:: Records for the exercise ::

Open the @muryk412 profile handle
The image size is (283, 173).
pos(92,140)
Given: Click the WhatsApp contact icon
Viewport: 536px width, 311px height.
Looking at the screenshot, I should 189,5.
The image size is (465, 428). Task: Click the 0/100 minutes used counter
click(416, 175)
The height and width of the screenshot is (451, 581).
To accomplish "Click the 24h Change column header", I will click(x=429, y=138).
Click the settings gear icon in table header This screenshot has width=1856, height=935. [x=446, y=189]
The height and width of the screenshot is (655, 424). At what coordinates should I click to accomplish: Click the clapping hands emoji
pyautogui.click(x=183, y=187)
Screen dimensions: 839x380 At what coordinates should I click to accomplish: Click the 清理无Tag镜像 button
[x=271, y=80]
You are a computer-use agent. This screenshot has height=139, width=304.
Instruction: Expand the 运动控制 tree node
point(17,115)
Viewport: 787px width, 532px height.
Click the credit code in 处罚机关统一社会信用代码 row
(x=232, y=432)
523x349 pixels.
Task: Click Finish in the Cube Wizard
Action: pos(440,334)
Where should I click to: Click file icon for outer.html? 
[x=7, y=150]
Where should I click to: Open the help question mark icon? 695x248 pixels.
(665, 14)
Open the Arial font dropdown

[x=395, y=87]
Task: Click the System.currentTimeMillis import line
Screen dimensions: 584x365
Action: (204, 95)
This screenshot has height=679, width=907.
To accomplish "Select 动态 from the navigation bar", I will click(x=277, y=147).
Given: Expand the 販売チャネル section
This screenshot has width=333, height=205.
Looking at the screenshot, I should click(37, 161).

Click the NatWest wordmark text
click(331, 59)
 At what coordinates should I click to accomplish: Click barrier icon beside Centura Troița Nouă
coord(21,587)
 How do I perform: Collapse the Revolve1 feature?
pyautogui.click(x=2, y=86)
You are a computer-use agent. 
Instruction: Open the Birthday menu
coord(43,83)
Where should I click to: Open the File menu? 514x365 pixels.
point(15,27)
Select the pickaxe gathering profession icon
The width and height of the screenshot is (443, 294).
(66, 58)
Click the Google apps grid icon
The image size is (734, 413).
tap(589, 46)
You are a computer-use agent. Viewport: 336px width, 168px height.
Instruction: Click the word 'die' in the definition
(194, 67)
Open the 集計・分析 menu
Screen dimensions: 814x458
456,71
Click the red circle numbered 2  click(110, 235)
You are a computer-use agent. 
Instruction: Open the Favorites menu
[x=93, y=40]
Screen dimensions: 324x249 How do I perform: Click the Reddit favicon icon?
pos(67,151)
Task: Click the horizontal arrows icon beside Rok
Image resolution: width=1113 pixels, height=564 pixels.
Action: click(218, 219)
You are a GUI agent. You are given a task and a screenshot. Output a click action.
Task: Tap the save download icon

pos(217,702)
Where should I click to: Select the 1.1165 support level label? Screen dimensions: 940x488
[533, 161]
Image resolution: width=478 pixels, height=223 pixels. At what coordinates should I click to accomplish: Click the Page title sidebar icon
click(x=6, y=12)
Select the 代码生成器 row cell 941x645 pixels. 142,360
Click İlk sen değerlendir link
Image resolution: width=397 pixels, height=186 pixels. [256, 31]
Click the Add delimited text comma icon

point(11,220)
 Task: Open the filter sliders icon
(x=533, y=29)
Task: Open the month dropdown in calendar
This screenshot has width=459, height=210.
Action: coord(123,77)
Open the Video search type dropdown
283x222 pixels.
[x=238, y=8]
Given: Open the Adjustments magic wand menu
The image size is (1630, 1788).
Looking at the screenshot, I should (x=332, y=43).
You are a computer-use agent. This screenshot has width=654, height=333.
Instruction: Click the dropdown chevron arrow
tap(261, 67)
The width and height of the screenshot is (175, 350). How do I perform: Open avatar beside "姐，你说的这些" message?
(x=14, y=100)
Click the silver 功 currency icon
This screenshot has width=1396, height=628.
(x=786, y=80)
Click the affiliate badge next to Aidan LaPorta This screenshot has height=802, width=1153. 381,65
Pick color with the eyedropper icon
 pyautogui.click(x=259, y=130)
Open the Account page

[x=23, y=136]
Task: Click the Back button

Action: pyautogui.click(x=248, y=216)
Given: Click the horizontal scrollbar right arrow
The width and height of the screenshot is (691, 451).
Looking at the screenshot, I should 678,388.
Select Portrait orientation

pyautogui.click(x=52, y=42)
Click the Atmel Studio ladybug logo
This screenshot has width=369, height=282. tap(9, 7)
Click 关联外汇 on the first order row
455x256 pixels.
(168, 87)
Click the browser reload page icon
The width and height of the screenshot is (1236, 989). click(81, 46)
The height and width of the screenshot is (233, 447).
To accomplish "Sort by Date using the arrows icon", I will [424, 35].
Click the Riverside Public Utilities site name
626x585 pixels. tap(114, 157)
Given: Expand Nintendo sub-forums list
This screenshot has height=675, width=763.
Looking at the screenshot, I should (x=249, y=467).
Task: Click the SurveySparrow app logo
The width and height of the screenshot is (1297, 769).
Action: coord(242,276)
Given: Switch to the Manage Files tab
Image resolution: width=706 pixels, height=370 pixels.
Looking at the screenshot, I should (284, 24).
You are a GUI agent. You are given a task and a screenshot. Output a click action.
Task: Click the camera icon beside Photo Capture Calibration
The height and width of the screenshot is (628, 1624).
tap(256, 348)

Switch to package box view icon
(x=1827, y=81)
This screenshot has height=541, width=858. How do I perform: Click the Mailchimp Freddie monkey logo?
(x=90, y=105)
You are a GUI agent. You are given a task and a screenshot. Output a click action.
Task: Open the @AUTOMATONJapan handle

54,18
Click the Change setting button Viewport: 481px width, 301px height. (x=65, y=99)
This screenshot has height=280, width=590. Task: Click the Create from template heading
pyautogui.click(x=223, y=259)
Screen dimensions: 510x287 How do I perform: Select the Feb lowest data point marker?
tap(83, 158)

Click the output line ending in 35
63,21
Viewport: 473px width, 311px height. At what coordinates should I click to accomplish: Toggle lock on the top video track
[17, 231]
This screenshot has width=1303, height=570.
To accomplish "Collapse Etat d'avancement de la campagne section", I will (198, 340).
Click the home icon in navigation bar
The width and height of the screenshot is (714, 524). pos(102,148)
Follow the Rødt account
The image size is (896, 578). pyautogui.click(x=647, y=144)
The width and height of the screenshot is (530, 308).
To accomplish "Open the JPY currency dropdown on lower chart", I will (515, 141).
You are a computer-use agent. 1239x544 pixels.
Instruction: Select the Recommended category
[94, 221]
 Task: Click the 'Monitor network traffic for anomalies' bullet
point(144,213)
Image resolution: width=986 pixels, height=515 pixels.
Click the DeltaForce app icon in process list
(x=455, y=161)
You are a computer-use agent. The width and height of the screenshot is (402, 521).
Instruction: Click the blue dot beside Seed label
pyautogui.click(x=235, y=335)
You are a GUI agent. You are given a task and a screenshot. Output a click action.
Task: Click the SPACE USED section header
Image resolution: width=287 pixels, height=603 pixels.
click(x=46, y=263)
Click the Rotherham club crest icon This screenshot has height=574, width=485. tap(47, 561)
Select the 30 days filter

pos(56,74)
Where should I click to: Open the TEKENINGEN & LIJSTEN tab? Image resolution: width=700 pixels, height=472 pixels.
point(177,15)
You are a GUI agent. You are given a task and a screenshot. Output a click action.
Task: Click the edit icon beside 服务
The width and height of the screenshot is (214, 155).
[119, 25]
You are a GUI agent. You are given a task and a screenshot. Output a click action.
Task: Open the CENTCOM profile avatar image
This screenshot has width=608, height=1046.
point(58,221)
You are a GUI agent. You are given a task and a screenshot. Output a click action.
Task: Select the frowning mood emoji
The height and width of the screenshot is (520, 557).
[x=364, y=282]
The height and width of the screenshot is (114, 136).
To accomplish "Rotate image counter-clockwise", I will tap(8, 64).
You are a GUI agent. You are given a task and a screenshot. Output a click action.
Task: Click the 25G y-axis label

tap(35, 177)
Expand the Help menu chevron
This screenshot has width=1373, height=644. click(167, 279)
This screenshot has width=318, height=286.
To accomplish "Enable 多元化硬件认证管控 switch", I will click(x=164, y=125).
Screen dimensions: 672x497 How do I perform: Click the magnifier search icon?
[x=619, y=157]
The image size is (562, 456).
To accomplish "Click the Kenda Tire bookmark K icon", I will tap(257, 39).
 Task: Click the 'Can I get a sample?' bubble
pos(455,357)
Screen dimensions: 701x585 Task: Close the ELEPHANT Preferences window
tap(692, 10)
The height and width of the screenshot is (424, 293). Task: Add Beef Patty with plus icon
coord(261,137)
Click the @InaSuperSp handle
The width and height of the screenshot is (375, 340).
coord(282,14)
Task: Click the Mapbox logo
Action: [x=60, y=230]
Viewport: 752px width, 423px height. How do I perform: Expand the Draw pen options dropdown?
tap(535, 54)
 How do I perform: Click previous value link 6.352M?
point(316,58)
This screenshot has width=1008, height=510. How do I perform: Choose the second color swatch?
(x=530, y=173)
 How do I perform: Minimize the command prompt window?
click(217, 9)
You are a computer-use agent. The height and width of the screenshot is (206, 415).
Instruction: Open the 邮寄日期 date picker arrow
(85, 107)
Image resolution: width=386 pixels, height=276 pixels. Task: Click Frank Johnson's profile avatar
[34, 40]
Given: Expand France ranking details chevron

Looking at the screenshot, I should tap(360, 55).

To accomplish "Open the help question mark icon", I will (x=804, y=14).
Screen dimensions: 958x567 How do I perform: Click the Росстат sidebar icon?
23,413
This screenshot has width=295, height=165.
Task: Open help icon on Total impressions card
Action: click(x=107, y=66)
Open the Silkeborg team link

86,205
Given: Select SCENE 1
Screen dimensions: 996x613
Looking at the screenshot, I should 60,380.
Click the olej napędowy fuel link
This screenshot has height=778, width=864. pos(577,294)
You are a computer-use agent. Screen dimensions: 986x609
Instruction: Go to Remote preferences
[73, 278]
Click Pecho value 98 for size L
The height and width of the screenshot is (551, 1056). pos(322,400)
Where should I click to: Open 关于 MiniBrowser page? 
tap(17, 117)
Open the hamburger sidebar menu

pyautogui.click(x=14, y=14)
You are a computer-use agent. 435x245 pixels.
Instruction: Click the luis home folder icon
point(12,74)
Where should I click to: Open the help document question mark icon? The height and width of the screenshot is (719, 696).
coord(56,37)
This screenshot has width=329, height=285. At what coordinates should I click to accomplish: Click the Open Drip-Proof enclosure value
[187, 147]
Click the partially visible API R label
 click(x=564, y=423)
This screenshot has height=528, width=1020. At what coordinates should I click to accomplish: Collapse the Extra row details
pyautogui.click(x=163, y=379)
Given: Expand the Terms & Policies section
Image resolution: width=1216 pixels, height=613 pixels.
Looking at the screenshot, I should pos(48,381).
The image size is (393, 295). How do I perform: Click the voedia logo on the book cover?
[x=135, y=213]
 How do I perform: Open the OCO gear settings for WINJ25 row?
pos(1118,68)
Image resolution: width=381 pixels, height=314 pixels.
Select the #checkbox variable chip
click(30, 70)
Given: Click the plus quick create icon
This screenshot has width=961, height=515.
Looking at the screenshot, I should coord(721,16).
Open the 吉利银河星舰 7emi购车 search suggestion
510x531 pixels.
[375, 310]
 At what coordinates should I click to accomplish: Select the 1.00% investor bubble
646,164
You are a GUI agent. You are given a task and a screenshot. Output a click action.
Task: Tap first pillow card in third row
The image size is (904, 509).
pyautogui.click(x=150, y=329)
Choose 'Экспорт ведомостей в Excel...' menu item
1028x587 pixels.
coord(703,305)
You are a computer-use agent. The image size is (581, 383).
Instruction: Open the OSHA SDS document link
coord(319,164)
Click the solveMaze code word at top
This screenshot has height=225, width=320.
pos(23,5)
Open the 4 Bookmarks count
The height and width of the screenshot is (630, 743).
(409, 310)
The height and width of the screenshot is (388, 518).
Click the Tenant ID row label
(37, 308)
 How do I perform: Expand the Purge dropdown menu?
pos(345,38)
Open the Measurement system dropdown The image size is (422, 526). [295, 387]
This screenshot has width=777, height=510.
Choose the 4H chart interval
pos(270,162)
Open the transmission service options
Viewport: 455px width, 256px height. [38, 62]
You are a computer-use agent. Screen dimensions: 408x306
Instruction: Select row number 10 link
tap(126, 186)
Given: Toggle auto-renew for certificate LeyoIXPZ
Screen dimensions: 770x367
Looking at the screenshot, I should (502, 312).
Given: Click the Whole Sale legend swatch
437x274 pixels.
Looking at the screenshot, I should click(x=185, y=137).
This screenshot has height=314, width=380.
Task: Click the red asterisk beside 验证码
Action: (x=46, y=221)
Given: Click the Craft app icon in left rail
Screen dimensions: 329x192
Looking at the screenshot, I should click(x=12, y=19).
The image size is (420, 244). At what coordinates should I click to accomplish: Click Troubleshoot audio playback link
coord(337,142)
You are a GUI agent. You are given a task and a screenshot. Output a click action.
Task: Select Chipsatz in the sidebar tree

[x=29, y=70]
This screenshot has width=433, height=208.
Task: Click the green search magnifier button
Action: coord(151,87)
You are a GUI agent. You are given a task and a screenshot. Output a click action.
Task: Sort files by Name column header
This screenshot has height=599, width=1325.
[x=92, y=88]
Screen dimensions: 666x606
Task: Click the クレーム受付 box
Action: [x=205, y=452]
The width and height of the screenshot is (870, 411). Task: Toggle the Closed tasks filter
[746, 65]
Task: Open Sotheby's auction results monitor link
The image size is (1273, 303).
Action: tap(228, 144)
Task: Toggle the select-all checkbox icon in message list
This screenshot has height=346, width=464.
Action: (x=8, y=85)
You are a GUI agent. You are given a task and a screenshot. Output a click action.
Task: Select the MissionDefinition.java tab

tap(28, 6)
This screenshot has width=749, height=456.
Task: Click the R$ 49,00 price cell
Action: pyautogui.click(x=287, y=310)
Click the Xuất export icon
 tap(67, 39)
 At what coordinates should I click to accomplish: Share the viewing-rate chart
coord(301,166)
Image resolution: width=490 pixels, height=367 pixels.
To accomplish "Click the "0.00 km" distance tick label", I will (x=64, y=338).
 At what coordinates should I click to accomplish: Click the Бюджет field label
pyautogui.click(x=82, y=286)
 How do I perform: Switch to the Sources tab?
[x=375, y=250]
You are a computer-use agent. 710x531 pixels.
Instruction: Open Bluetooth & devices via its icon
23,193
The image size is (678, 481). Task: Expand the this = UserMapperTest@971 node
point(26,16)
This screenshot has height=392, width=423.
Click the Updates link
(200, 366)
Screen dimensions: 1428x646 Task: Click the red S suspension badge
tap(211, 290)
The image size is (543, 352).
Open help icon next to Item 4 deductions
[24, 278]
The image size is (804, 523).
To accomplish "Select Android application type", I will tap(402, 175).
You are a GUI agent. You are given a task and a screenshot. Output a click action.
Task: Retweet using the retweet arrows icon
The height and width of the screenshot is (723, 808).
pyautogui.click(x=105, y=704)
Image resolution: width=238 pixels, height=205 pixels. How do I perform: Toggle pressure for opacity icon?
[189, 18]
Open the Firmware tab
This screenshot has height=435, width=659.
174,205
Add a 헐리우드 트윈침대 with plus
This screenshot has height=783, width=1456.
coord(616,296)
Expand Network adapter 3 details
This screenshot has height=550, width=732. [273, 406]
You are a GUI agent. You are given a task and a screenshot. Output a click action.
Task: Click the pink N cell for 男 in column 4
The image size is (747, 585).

:::

_What the task asks_
Return, with no change at all, every line in the entries above from the line containing "Image resolution: width=478" through the line containing "Given: Expand Nintendo sub-forums list".

_Answer_
Image resolution: width=478 pixels, height=223 pixels. At what coordinates should I click to accomplish: Click the Page title sidebar icon
click(x=6, y=12)
Select the 代码生成器 row cell 941x645 pixels. 142,360
Click İlk sen değerlendir link
Image resolution: width=397 pixels, height=186 pixels. [256, 31]
Click the Add delimited text comma icon

point(11,220)
 Task: Open the filter sliders icon
(x=533, y=29)
Task: Open the month dropdown in calendar
This screenshot has width=459, height=210.
Action: coord(123,77)
Open the Video search type dropdown
283x222 pixels.
[x=238, y=8]
Given: Open the Adjustments magic wand menu
The image size is (1630, 1788).
Looking at the screenshot, I should (x=332, y=43).
You are a computer-use agent. This screenshot has width=654, height=333.
Instruction: Click the dropdown chevron arrow
tap(261, 67)
The width and height of the screenshot is (175, 350). How do I perform: Open avatar beside "姐，你说的这些" message?
(x=14, y=100)
Click the silver 功 currency icon
This screenshot has width=1396, height=628.
(x=786, y=80)
Click the affiliate badge next to Aidan LaPorta This screenshot has height=802, width=1153. 381,65
Pick color with the eyedropper icon
 pyautogui.click(x=259, y=130)
Open the Account page

[x=23, y=136]
Task: Click the Back button

Action: pyautogui.click(x=248, y=216)
Given: Click the horizontal scrollbar right arrow
The width and height of the screenshot is (691, 451).
Looking at the screenshot, I should 678,388.
Select Portrait orientation

pyautogui.click(x=52, y=42)
Click the Atmel Studio ladybug logo
This screenshot has width=369, height=282. tap(9, 7)
Click 关联外汇 on the first order row
455x256 pixels.
(168, 87)
Click the browser reload page icon
The width and height of the screenshot is (1236, 989). click(81, 46)
The height and width of the screenshot is (233, 447).
To accomplish "Sort by Date using the arrows icon", I will [424, 35].
Click the Riverside Public Utilities site name
626x585 pixels. tap(114, 157)
Given: Expand Nintendo sub-forums list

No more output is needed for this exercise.